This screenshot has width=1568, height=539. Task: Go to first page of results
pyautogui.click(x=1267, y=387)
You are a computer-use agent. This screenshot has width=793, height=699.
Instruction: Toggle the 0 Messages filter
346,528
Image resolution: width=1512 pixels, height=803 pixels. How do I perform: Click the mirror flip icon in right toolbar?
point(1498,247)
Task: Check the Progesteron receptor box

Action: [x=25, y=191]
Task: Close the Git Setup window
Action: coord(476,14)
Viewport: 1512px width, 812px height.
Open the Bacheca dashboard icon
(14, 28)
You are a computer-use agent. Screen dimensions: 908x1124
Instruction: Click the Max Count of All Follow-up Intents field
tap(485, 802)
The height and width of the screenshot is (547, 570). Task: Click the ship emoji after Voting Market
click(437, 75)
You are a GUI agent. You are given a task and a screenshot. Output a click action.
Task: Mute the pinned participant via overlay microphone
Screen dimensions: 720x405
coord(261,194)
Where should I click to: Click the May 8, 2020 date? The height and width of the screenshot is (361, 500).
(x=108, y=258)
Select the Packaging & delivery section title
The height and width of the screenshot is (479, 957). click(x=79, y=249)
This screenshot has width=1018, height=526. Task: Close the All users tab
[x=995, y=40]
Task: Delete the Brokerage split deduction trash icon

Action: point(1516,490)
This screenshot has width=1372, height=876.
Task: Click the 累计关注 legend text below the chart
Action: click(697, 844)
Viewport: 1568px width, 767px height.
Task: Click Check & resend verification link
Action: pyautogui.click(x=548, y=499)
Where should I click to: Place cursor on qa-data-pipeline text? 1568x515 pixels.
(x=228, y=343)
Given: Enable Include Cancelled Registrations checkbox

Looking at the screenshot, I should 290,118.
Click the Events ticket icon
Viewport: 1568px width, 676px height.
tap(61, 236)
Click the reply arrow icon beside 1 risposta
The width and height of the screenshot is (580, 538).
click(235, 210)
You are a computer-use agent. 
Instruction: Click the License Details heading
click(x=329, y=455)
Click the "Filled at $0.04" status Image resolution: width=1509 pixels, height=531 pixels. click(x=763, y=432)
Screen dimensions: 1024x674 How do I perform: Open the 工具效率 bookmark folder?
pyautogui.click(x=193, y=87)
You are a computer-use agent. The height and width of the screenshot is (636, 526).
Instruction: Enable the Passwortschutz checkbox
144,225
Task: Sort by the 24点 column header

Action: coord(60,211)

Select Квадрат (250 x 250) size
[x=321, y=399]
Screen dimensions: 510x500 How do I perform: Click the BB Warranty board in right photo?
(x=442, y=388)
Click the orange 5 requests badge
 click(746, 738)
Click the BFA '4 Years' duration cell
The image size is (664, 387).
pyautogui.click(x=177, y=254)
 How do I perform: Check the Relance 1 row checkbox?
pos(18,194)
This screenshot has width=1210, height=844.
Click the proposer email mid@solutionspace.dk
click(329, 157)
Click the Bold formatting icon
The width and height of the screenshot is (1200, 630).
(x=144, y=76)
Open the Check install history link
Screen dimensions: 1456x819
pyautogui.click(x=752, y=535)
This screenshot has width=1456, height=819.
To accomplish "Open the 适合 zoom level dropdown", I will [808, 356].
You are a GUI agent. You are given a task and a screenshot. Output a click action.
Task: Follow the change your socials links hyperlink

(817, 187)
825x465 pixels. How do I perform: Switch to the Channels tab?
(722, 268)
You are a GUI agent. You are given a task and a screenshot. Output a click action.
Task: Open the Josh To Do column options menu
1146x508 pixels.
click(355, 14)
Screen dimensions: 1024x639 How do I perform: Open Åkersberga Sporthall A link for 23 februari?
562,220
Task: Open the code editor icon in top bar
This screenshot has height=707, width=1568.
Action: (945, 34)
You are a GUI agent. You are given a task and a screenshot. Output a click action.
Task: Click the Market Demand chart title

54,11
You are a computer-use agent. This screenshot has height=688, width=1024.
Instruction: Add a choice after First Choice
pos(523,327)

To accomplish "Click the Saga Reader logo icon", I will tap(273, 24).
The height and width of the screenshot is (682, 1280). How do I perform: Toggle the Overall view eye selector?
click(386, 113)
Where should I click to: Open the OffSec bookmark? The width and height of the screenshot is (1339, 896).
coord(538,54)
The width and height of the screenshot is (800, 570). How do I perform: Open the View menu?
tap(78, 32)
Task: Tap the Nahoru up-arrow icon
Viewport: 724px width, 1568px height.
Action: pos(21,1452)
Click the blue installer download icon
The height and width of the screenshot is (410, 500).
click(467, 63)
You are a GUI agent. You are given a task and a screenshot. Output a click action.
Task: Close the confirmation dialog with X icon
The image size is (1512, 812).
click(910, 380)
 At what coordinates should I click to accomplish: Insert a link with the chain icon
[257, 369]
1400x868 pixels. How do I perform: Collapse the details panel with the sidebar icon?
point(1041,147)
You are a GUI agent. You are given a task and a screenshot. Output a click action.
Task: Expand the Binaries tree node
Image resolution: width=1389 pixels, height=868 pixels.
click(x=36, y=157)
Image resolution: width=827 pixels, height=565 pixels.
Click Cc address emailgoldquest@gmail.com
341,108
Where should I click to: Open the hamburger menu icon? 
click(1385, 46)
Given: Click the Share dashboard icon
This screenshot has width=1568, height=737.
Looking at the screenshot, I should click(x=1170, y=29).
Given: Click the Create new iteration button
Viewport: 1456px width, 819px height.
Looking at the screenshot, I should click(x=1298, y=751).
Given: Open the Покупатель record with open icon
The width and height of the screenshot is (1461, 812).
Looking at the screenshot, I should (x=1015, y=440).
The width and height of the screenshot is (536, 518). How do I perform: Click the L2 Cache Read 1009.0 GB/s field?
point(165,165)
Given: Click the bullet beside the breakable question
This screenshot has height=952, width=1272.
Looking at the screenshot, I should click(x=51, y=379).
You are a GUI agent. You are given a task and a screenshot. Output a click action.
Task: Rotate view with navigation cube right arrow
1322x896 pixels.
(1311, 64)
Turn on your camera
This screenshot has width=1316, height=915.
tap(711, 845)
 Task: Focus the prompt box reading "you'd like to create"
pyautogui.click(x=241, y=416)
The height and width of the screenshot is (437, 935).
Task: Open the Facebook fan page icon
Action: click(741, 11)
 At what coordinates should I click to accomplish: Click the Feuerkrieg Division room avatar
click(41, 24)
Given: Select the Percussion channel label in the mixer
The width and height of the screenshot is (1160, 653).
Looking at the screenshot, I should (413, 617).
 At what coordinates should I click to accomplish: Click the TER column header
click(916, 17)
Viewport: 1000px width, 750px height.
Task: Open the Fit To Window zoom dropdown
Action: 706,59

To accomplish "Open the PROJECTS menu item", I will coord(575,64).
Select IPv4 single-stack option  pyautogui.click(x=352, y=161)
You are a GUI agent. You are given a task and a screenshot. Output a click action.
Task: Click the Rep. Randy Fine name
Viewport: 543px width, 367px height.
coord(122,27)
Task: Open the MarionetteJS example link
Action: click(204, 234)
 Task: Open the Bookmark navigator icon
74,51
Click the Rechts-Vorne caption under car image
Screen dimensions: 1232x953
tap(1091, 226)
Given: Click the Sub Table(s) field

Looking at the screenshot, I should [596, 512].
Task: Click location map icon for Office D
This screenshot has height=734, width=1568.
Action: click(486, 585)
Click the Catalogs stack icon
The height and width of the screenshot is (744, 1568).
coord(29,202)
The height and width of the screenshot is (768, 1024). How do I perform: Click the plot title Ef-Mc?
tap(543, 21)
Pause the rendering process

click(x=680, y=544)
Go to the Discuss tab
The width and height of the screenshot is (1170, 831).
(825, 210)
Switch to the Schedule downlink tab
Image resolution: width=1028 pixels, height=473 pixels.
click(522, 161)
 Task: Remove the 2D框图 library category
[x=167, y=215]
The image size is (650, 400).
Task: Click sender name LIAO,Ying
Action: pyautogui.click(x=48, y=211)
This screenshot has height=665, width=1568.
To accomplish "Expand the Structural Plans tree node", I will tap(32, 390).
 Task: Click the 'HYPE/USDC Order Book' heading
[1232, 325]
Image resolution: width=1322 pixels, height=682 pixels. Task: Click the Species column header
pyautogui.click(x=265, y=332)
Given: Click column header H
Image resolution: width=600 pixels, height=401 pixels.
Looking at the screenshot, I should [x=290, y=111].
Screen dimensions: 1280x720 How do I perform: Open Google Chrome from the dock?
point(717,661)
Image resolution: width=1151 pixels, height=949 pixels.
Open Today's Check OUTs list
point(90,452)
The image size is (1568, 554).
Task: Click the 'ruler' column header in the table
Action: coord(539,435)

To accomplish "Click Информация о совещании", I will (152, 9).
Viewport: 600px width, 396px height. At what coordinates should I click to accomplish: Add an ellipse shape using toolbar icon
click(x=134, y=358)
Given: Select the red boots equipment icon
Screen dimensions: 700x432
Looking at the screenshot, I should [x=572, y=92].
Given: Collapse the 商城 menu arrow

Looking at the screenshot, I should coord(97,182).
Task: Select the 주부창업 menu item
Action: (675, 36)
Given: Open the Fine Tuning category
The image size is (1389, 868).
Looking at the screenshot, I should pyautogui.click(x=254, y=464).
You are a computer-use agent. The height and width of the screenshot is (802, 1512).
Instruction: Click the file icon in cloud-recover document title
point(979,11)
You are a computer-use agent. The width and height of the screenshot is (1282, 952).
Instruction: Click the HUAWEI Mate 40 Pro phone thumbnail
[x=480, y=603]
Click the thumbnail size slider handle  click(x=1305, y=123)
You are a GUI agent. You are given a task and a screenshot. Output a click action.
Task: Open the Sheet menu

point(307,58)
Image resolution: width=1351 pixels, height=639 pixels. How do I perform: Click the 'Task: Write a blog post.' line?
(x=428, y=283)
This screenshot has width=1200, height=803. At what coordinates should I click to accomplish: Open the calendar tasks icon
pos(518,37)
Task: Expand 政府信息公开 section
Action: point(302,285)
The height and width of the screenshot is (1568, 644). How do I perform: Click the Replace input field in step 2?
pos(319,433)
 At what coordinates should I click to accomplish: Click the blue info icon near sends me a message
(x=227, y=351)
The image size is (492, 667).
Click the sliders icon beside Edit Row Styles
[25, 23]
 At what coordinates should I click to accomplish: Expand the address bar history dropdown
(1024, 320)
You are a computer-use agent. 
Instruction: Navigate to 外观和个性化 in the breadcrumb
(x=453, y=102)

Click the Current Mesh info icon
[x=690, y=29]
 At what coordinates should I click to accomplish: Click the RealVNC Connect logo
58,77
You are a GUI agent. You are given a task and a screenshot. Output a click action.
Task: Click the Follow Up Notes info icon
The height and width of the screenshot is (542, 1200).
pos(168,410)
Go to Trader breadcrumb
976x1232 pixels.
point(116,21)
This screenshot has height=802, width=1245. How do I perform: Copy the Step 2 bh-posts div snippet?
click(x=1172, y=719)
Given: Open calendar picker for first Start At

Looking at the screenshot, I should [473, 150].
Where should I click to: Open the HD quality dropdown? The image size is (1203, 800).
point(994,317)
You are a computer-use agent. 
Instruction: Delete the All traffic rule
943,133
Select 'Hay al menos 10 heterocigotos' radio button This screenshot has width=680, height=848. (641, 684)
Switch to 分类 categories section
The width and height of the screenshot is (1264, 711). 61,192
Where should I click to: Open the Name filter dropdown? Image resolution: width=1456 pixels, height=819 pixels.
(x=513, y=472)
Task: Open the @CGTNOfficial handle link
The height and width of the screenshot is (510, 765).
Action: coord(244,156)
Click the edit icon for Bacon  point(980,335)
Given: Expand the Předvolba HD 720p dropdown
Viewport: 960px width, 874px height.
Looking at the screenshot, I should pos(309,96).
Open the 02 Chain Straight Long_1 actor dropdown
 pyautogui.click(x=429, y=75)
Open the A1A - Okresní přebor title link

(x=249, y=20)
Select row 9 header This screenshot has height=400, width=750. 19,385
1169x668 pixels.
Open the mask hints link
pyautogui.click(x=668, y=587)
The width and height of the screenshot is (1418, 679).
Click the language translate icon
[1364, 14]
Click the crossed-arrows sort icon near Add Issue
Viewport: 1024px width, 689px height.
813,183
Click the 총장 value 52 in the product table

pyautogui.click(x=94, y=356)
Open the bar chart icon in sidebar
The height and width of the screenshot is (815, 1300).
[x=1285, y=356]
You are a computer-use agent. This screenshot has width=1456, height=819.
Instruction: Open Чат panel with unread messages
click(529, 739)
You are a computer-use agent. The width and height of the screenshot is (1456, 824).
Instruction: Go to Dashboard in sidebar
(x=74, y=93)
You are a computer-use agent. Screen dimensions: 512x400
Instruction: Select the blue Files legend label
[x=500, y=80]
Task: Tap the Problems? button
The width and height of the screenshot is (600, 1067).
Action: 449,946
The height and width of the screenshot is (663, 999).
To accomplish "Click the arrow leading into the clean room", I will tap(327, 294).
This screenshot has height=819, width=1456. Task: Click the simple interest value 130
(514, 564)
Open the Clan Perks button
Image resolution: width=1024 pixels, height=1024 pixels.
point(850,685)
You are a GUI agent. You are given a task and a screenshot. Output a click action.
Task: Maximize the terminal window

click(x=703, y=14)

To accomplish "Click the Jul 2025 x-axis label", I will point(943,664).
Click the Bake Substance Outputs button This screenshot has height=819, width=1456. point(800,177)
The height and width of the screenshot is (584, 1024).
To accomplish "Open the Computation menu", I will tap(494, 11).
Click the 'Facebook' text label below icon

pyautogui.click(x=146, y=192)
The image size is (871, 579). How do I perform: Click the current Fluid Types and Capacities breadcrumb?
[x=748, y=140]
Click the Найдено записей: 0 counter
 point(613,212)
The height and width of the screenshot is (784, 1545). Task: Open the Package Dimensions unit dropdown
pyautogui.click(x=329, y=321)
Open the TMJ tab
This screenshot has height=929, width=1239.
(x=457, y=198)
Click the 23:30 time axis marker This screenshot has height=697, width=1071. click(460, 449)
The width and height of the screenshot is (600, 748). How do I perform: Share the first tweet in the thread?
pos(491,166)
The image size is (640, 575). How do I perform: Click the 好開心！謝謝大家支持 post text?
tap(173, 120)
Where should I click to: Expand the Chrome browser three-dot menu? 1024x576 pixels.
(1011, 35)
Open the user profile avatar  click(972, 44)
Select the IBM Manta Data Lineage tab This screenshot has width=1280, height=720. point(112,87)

::::::::::

### GOAL
Extract the records above verbatim, beginning with the line containing "Select Квадрат (250 x 250) size" and continuing through the line containing "will [808, 356].", both included.

### FINAL RESULT
Select Квадрат (250 x 250) size
[x=321, y=399]
Screen dimensions: 510x500 How do I perform: Click the BB Warranty board in right photo?
(x=442, y=388)
Click the orange 5 requests badge
 click(746, 738)
Click the BFA '4 Years' duration cell
The image size is (664, 387).
pyautogui.click(x=177, y=254)
 How do I perform: Check the Relance 1 row checkbox?
pos(18,194)
This screenshot has width=1210, height=844.
Click the proposer email mid@solutionspace.dk
click(329, 157)
Click the Bold formatting icon
The width and height of the screenshot is (1200, 630).
(x=144, y=76)
Open the Check install history link
Screen dimensions: 1456x819
pyautogui.click(x=752, y=535)
This screenshot has width=1456, height=819.
To accomplish "Open the 适合 zoom level dropdown", I will [808, 356].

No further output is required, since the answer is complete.